In 2015 holte uns dann die Entwicklung des Strommarktes ein. Seit Installation des BHKWs drei Jahre zuvor hatte sich der Strompreis an der Leipziger Strombörse halbiert, sodass auch wir für den Verkauf unseres Stroms keine wirtschaftlich tragfähige Vergütung mehr bekamen. Um einerseits hier gegen zu steuern und den Eigenverbrauch des BHKWStroms zu erhöhen und andererseits die Voraussetzungen zur Wende in der Mobilität zu schaffen, wurde im November 2015 eine Hausbatterie in Betrieb genommen.

Der Eigenverbruch beim BHKW-Strom hat sich seither von ca. 33 % auf ungefähr 75 % erhöht. Parallel zur Hausbatterie wurde eine Ladestation aufgebaut und zwei weiterer Anschlüsse für zukünftige Ladestationen gelegt.

Klimaschonende Mobilität | ab 2018e

Neben diesen Fortschritten wurde bereits im Sommer 2012 mit der Ersetzung eines VW Golfes (Diesel) durch einen VW Passat EcoFuel, der Erdgas tankt, auch in der Mobilität der Wandel zu einer CO²-minimierten Arbeitsweise eingeschlagen.

Im Januar 2016 war es dann endlich soweit und der erste Stromer, ein Renault Zoe Intens (mit 20 kW-Batterieleistung), konnte für Kurzstreckenfahrten in Betrieb genommen werden.

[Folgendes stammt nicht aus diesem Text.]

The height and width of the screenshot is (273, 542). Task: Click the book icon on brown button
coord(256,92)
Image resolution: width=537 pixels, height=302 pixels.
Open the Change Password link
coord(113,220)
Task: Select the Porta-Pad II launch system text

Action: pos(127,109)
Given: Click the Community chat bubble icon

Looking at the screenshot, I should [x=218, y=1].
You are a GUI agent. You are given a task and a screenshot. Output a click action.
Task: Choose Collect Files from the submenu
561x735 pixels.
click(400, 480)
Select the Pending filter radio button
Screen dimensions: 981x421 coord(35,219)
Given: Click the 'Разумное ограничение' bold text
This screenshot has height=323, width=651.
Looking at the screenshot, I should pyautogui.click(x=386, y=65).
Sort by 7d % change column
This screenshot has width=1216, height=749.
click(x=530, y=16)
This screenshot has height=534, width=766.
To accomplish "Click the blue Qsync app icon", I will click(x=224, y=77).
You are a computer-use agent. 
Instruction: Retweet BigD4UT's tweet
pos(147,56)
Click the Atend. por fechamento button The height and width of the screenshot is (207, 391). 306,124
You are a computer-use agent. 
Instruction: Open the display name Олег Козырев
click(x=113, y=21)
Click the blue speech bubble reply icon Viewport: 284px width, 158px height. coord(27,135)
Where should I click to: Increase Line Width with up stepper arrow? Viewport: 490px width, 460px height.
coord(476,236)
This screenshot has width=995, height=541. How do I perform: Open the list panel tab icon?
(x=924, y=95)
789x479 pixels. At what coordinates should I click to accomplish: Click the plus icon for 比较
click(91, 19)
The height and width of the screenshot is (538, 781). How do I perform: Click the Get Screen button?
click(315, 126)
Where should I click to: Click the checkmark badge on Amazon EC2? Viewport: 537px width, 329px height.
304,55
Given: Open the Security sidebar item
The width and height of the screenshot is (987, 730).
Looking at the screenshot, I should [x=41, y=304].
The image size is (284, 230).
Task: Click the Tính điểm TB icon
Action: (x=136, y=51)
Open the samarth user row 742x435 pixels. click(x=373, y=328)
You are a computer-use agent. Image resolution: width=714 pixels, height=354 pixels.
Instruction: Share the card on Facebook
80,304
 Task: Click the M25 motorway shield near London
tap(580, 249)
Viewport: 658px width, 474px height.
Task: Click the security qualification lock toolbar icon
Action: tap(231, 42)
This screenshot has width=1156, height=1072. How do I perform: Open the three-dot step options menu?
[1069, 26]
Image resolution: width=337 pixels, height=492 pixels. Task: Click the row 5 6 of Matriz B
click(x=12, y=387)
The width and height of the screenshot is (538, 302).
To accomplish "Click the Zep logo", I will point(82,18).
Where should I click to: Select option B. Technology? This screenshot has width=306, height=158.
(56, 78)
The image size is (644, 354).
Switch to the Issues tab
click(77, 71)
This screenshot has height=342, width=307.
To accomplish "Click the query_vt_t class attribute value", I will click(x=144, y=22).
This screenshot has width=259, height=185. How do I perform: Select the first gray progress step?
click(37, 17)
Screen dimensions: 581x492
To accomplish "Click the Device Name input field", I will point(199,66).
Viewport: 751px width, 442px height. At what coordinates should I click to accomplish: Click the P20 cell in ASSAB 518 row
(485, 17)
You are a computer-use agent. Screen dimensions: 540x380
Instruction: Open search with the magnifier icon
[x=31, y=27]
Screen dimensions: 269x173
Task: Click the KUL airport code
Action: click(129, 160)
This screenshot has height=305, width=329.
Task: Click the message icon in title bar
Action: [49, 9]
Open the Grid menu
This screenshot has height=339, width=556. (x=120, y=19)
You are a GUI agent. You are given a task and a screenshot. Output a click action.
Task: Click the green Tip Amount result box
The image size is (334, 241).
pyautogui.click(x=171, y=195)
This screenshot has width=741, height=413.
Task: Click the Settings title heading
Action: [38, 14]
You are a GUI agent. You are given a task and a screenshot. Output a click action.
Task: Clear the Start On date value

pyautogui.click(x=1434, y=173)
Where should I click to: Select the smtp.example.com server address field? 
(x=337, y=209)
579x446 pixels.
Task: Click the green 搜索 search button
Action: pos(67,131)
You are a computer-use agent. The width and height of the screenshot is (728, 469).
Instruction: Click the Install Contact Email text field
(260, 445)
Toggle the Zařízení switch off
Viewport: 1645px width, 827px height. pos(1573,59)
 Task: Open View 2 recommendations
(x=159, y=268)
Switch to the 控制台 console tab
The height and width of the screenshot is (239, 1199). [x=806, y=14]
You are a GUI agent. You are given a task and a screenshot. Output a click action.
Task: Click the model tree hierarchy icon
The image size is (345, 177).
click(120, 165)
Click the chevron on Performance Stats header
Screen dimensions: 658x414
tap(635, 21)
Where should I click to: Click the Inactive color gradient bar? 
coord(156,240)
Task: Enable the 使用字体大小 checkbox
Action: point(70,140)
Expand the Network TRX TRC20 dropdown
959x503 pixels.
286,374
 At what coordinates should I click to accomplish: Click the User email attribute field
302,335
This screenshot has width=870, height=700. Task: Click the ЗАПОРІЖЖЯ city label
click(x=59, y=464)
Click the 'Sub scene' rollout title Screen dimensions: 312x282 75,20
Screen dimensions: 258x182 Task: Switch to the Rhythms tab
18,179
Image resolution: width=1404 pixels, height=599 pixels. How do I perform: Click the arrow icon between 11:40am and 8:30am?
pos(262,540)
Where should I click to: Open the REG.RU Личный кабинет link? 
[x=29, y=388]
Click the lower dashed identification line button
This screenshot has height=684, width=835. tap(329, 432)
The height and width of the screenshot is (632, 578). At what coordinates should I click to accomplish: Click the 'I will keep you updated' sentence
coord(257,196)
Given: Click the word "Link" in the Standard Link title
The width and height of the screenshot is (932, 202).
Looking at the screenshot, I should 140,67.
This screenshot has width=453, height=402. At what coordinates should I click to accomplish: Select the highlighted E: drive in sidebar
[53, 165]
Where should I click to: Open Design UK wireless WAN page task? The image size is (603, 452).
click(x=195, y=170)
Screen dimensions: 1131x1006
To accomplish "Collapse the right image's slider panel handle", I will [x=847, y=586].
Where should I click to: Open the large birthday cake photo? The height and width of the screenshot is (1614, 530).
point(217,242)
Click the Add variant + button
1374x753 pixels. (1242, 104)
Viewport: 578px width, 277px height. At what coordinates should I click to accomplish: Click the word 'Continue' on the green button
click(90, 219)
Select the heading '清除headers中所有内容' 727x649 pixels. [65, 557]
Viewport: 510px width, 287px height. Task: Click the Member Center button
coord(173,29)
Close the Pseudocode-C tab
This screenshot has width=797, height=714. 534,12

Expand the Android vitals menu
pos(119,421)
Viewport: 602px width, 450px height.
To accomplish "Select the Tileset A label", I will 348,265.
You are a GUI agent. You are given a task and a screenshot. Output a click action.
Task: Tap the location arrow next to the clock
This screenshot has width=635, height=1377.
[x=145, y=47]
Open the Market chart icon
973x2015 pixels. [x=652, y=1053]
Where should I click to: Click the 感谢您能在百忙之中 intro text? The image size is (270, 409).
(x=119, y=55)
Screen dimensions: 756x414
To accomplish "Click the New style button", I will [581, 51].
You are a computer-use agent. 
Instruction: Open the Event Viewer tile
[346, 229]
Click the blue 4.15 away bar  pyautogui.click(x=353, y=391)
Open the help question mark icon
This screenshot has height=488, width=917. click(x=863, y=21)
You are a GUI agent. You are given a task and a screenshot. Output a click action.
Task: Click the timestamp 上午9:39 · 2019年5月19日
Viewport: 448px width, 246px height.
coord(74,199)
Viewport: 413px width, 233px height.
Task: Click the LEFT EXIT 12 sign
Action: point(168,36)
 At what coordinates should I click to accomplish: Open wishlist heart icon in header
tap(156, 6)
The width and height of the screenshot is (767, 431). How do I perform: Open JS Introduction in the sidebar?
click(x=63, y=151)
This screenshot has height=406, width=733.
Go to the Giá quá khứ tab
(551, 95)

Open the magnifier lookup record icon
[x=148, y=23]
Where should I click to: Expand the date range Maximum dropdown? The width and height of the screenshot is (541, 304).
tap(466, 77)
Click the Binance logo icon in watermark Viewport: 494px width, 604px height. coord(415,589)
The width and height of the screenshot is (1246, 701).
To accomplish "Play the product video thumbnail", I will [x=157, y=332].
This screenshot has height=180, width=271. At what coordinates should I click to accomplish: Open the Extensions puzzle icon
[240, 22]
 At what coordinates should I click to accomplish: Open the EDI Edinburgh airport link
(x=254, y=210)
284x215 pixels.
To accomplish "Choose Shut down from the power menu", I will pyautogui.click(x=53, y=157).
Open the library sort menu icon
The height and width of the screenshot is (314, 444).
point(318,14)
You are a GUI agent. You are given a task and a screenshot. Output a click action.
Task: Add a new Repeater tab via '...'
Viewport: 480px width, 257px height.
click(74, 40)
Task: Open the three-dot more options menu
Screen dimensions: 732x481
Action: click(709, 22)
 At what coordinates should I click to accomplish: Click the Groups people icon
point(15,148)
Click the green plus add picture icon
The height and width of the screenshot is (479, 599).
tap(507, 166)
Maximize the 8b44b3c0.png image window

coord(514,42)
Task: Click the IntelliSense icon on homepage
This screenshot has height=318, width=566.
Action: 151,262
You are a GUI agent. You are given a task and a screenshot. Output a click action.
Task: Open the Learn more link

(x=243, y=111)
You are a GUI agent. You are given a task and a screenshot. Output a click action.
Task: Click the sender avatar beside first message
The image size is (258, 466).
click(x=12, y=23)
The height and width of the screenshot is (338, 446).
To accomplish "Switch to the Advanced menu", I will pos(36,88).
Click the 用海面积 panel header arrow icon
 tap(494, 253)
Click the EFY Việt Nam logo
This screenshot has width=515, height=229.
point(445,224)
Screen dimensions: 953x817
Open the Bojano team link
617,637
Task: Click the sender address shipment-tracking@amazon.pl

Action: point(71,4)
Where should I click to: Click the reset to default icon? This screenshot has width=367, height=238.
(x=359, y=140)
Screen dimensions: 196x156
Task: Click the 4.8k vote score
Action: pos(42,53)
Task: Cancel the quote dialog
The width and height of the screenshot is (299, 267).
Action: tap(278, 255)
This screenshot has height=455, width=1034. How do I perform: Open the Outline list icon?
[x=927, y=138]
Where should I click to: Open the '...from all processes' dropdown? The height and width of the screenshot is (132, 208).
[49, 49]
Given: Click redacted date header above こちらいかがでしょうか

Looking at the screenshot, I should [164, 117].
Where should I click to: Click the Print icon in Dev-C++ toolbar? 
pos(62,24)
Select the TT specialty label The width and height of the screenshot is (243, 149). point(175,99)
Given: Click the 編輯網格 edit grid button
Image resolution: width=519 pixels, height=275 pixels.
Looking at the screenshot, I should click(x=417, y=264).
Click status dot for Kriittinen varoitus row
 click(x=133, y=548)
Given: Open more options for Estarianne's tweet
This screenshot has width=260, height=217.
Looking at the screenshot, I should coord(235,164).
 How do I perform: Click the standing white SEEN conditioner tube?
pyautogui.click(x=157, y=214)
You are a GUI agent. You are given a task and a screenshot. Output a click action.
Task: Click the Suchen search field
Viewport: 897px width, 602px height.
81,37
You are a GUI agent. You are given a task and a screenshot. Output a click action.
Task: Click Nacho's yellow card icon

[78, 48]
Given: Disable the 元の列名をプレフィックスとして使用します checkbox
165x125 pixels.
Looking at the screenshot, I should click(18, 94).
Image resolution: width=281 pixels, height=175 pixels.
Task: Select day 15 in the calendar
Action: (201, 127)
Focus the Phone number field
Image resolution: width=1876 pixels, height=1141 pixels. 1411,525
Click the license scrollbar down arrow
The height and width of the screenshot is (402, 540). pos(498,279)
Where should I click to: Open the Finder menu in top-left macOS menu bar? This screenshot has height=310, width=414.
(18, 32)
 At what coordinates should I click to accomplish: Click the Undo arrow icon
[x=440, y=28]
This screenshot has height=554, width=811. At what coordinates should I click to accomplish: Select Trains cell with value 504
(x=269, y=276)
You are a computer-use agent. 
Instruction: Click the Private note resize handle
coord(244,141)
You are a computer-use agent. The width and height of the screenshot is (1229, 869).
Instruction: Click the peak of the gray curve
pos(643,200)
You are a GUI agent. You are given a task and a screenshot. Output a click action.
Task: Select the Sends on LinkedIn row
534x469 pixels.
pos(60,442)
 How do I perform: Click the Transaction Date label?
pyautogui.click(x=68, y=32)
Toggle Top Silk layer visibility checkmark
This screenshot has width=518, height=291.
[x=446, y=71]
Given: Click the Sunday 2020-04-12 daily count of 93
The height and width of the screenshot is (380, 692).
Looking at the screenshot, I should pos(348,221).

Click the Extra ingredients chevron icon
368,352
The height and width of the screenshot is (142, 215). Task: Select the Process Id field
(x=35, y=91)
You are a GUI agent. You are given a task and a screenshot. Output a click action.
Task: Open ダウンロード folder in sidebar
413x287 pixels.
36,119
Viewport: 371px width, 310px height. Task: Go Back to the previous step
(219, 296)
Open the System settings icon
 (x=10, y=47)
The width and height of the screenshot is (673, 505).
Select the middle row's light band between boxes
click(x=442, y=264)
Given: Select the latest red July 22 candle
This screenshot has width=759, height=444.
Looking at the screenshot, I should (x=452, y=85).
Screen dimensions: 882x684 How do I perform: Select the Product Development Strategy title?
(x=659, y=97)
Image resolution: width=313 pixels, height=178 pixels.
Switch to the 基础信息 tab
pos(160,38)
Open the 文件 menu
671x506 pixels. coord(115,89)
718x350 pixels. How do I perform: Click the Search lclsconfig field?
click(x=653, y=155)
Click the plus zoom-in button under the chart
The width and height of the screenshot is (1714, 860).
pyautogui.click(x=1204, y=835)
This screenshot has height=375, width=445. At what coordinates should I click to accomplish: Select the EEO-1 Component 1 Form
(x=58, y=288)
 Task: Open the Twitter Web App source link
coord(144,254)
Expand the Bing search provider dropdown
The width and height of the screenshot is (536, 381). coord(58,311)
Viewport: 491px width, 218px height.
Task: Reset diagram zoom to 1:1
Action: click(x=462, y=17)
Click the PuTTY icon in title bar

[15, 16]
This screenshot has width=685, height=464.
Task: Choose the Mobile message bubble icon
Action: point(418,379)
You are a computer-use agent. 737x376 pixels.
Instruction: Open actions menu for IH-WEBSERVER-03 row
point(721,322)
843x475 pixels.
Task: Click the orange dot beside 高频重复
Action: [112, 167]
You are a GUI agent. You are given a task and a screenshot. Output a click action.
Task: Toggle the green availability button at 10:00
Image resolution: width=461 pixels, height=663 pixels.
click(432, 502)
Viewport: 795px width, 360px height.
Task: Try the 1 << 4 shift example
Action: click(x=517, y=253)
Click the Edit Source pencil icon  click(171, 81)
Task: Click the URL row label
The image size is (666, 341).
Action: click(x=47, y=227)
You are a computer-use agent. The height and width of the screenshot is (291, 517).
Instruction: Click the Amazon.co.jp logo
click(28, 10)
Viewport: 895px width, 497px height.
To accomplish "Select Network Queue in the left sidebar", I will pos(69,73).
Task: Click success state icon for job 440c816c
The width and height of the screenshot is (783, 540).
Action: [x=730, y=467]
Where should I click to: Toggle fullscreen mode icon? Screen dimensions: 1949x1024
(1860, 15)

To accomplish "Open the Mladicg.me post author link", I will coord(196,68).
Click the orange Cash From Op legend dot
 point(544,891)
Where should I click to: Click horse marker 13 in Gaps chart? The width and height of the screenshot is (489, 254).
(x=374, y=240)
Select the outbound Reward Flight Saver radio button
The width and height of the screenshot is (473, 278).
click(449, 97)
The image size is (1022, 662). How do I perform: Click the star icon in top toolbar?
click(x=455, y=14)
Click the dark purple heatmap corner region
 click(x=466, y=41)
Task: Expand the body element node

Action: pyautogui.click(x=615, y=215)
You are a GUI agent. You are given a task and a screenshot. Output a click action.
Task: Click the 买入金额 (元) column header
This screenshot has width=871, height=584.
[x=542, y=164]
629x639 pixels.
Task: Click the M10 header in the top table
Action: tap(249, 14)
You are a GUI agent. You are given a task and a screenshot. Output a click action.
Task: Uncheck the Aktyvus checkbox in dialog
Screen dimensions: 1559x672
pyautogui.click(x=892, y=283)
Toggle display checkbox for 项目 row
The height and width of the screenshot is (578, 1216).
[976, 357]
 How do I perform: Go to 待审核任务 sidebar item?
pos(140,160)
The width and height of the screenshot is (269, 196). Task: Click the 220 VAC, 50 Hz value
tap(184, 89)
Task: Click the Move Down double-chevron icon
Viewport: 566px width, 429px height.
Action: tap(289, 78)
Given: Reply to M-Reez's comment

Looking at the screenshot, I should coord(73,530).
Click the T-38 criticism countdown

In 2017 soll dann der nächste Stromer als Langstreckenfahrzeug mit einer Reichweite bis 350 km angeschafft werden. Das Ziel ist, bis 2018 alle Fahrzeuge bis auf den Erdgaswagen für Stromer auszutauschen damit wir es schaffen, bis 2018 unsere CO2-Bilanz vom Ausgangswert von 33 t CO2/a 2008 auf 16 t CO²/a zu halbieren. Von Jahr zu Jahr kommen wir unserem Ziel näher – CO²-neutral planen!